Albie is no ordinary goat. He’s a famous goat. Not too long ago, he was featured on the cover of The New York Times after being rescued from a Brooklyn slaughterhouse.
Today, he lives with the kind folks at Woodstock Farm Sanctuary in High Falls, New York.
As soon as he arrived, Albie needed special attention. He was underweight, malnourished and infected with the worst case of Orf that the sanctuary staff had ever seen. It’s a condition in which lesions cover the mouth and nose, making it painful to eat. His left leg and hoof were also infected.
Before his rescue, he was believed to have been hogtied – his legs tied tightly together – which is a routine way of transporting young goats intended for meat. The lack of circulation caused a large portion of his hoof to come off, exposing soft tissue that was painful to walk on. After weeks of treatment, Albie got better but the lower portion of the infected leg had to be amputated. Today, he is a healthy three-legged goat living a peaceful life with other animals.
Since 2004, Woodstock Farm Sanctuary has been rehoming ill-treated farmed animals. They have rescued and rehabilitated over 5,000 creatures and currently have 400 animals at the sanctuary.
We caught up with Rachel McCrystal, Executive Director of the Woodstock Farm Sanctuary. She has been with the sanctuary for eight years and was integral in moving it to its current location.
Photo: Rachel McCrystal, Executive Director of Woodstock Farm Sanctuary.
Is there a particular animal or experience that compelled you to work in this sector?
I have been working in animal protection since my early 20s, doing sheltering work and focusing on companion animals. It all started in 2011 when I heard about a cow named Kayli who escaped from a slaughterhouse outside Philadelphia, where I was living at the time.
I followed her story and learned she was surrendered to Woodstock Farm Sanctuary after many people advocated for her to be liberated. I became a member of the Sanctuary and a few years later, followed Kayli to upstate New York to dedicate myself to the cause of saving other cows like her.
The sanctuary was started in 2004. How has animal rescue and rehabilitation changed from then to now?
The quality and standards of care have really changed. Farms don’t provide actual medical care to their animals, so farm sanctuaries have to really figure out what actual care [is needed] to cater to the animals’ dignity and happiness. There is a far better understanding than there was 20 years ago of what that care could and should look like.
Over the years, has the awareness towards animals changed due to the rise of veganism?
So, this is complicated. I actually don’t think so because our perception of food and lifestyle veganism is so distanced from the beings who are exploited in the food system.
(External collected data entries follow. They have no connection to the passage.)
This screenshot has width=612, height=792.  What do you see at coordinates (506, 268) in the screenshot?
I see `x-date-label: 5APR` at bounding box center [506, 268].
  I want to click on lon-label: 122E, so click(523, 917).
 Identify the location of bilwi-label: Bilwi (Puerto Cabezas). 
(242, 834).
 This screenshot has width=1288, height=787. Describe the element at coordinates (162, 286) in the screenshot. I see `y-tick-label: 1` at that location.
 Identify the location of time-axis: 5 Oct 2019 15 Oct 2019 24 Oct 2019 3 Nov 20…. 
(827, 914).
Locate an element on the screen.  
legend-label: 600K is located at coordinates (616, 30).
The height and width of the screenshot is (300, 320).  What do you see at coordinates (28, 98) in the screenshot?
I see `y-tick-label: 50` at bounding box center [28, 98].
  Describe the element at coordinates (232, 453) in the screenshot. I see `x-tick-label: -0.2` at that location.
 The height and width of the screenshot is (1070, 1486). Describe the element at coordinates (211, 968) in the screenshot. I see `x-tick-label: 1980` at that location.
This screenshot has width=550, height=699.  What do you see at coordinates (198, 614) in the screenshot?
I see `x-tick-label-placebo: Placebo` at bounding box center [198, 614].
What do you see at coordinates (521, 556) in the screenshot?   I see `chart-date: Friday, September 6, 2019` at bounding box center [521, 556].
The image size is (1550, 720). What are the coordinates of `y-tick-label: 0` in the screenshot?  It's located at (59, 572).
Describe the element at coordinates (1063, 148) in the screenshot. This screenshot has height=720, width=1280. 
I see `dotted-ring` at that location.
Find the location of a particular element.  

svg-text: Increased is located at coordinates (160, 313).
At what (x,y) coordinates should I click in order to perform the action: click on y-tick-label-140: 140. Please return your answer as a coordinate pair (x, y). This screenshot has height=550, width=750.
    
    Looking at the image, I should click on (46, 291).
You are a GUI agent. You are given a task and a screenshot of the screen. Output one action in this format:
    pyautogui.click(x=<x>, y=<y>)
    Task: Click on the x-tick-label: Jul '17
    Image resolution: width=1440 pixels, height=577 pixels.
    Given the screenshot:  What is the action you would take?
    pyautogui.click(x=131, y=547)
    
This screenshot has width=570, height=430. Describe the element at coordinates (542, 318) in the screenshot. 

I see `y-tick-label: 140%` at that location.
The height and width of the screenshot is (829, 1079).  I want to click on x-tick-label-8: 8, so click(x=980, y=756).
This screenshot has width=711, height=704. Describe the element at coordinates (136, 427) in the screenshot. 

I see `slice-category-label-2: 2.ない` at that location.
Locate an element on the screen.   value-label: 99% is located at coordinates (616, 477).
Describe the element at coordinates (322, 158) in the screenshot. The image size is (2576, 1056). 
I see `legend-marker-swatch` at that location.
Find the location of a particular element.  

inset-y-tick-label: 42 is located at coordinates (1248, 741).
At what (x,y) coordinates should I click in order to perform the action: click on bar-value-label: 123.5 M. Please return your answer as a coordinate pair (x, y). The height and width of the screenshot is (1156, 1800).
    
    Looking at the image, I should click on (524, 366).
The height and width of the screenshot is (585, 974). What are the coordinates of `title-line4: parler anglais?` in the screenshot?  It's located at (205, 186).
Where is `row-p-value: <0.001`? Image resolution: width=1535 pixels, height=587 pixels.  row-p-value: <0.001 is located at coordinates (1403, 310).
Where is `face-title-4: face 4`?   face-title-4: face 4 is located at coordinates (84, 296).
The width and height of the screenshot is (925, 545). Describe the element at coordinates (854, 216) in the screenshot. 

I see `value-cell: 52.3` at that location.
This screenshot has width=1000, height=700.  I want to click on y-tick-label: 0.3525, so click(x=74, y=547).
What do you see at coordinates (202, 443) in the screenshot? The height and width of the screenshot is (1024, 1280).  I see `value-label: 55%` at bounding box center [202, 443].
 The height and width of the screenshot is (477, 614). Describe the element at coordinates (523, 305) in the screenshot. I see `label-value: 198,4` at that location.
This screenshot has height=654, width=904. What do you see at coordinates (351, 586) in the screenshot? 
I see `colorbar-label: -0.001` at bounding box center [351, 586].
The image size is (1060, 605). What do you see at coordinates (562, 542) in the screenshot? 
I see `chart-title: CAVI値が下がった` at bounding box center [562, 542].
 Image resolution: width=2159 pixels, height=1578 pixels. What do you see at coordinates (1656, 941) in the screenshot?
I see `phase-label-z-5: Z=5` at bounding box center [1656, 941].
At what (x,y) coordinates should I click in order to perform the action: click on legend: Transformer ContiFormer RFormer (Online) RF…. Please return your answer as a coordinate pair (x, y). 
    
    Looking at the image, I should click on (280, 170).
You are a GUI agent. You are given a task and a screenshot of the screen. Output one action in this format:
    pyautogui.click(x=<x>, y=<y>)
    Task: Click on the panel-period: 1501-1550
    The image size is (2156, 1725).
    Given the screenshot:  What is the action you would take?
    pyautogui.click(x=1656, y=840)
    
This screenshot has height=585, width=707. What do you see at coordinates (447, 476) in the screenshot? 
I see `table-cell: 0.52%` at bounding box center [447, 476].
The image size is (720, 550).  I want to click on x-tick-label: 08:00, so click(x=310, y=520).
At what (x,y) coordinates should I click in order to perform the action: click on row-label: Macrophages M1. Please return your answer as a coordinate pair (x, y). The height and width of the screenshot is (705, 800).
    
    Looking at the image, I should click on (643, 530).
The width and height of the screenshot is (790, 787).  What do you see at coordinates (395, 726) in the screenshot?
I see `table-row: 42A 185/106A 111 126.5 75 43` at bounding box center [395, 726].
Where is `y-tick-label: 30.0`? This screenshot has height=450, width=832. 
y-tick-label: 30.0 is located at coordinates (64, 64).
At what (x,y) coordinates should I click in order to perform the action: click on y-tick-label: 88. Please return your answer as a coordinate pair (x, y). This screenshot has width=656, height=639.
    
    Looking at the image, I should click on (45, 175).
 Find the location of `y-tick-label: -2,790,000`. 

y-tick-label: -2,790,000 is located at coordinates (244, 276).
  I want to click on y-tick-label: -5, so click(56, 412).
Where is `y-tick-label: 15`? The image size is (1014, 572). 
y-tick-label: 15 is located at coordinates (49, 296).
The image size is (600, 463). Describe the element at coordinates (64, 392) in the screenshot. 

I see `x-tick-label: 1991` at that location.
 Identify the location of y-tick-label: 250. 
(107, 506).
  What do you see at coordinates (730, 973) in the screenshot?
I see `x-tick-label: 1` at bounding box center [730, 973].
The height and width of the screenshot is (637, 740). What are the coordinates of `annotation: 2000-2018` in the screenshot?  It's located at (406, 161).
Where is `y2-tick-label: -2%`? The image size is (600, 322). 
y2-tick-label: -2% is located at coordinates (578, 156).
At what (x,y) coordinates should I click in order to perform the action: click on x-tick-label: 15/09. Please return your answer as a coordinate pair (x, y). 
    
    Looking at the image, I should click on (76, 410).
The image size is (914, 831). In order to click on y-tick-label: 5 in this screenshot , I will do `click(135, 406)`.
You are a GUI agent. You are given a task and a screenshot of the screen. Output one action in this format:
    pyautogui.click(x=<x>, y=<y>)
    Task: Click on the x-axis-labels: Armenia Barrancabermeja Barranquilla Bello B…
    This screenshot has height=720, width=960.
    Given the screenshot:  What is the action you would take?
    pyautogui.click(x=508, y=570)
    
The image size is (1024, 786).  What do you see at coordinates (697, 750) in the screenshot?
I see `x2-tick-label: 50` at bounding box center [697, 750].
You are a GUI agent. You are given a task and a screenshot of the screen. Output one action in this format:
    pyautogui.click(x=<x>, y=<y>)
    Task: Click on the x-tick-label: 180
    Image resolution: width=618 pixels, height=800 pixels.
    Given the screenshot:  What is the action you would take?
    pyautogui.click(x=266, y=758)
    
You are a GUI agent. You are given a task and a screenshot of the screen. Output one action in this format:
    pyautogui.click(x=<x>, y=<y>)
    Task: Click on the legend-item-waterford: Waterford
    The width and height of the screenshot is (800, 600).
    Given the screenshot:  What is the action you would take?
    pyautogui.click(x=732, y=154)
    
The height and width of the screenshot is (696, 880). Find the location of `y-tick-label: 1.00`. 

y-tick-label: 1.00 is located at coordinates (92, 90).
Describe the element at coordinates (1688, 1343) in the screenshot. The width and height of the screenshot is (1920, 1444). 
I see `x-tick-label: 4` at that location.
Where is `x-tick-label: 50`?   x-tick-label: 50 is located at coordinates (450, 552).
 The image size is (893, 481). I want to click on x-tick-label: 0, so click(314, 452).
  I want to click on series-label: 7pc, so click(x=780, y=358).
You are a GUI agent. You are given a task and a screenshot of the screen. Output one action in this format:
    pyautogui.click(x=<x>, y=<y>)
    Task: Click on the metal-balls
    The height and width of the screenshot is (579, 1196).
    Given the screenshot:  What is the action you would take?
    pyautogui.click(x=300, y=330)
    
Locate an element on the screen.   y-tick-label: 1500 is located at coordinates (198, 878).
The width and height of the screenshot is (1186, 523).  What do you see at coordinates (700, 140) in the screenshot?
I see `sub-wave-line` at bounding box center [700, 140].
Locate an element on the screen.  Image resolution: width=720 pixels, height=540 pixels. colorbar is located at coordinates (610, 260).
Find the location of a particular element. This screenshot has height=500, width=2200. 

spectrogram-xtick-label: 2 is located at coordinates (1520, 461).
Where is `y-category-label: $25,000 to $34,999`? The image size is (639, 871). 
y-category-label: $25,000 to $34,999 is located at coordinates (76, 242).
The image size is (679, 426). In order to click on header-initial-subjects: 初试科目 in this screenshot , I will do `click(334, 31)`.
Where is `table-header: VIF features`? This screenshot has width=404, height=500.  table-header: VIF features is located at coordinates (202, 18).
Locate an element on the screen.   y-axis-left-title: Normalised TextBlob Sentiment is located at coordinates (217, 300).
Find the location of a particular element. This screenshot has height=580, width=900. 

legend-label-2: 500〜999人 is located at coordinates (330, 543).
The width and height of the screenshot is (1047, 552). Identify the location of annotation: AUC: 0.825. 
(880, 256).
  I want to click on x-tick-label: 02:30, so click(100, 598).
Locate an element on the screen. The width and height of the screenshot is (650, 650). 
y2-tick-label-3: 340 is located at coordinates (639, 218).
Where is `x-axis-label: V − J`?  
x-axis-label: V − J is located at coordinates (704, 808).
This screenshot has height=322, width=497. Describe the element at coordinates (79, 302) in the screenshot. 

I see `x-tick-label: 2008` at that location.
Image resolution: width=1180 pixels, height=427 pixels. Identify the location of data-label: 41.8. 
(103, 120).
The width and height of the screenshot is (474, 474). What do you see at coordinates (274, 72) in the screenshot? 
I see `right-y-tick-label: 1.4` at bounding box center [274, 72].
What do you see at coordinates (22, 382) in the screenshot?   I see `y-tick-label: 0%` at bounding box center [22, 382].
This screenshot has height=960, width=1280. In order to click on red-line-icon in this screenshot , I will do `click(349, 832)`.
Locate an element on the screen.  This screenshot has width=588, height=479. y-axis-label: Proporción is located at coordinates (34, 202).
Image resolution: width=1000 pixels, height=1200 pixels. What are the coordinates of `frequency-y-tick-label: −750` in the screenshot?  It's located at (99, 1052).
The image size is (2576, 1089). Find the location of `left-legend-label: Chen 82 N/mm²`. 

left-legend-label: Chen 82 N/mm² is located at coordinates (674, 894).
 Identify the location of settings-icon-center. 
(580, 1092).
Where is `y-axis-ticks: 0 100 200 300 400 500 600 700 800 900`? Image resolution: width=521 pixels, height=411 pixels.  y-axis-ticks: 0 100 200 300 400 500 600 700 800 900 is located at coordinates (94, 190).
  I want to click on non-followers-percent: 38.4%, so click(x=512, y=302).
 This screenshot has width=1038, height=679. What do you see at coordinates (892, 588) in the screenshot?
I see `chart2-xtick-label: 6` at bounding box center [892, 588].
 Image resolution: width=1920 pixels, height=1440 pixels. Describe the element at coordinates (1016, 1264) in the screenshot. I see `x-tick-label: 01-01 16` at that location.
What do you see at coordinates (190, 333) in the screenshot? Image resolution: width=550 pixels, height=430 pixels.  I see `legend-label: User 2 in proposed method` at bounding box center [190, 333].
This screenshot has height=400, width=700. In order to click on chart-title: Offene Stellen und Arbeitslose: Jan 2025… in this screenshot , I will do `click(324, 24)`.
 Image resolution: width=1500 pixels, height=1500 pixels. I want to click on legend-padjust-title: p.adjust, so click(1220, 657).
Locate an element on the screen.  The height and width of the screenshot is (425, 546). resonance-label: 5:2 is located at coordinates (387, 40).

So, I would say, a rise in veganism doesn’t necessarily equate to an awareness of animal rights. I do think that there is more of a conversation happening about animal rights and justice but it’s due to artists, activists, and writers who foreground the animal experience versus the vegan movement.
What’s the most challenging thing about running a sanctuary? And what motivates you to stay committed?
We are very dependent on our community for funding, volunteers, and overall support. This makes it very difficult to keep moving in the right direction and to find enough support to make sure we can take care of all the residents in our care for the next decade. The work of rescuing farmed animals and advocating for an end to all animal farming is subversive to the status quo, so will always get push back. The residents here and our community keep me motivated.
What is the most rewarding part of your work?
Seeing the transformations happen every day here makes me so happy. Animal farming takes away the dignity of animals and turns them into objects for production. The sanctuary allows them the space to be themselves, have friends, and be treated with respect and dignity. There’s real joy here!
Do you have a favourite resident in the sanctuary? Tell us the story behind how this resident got there.
They are all my favourites! But I do have a special connection with the sheep, who are some of the most kind and warm individuals. We have a one-year-old sheep named River who came here a year ago with his mother Lita. Lita was being used as a breeding sheep on a small goat and sheep farm and she had two babies. Sadly, one of them drowned in mud. But seeing her able to raise her baby in the sanctuary now is so beautiful. They’ll spend their whole lives together.
What is the biggest problem in animal rescuing and rehabilitating and how does Woodstock combat the problem?
The problem is that animal farming is a giant and destructive industry that is causing immense harm to the planet and to all living beings, and most of all to the individuals who are being used for profit within the system.
Our rescued residents come in with medical issues because of the norms of animal farming – where they have been bred to be so much bigger than their ancestors would have been; and to have many genetic diseases. We deal with those cases individually and systemically – treating everyone one at a time and trying to manage care within species as well.
A good example of this is chickens rescued from egg laying operations – they have been bred to constantly lay eggs; this is not natural. So, we deal with the sicknesses that come from that and also try to get them to stop laying eggs.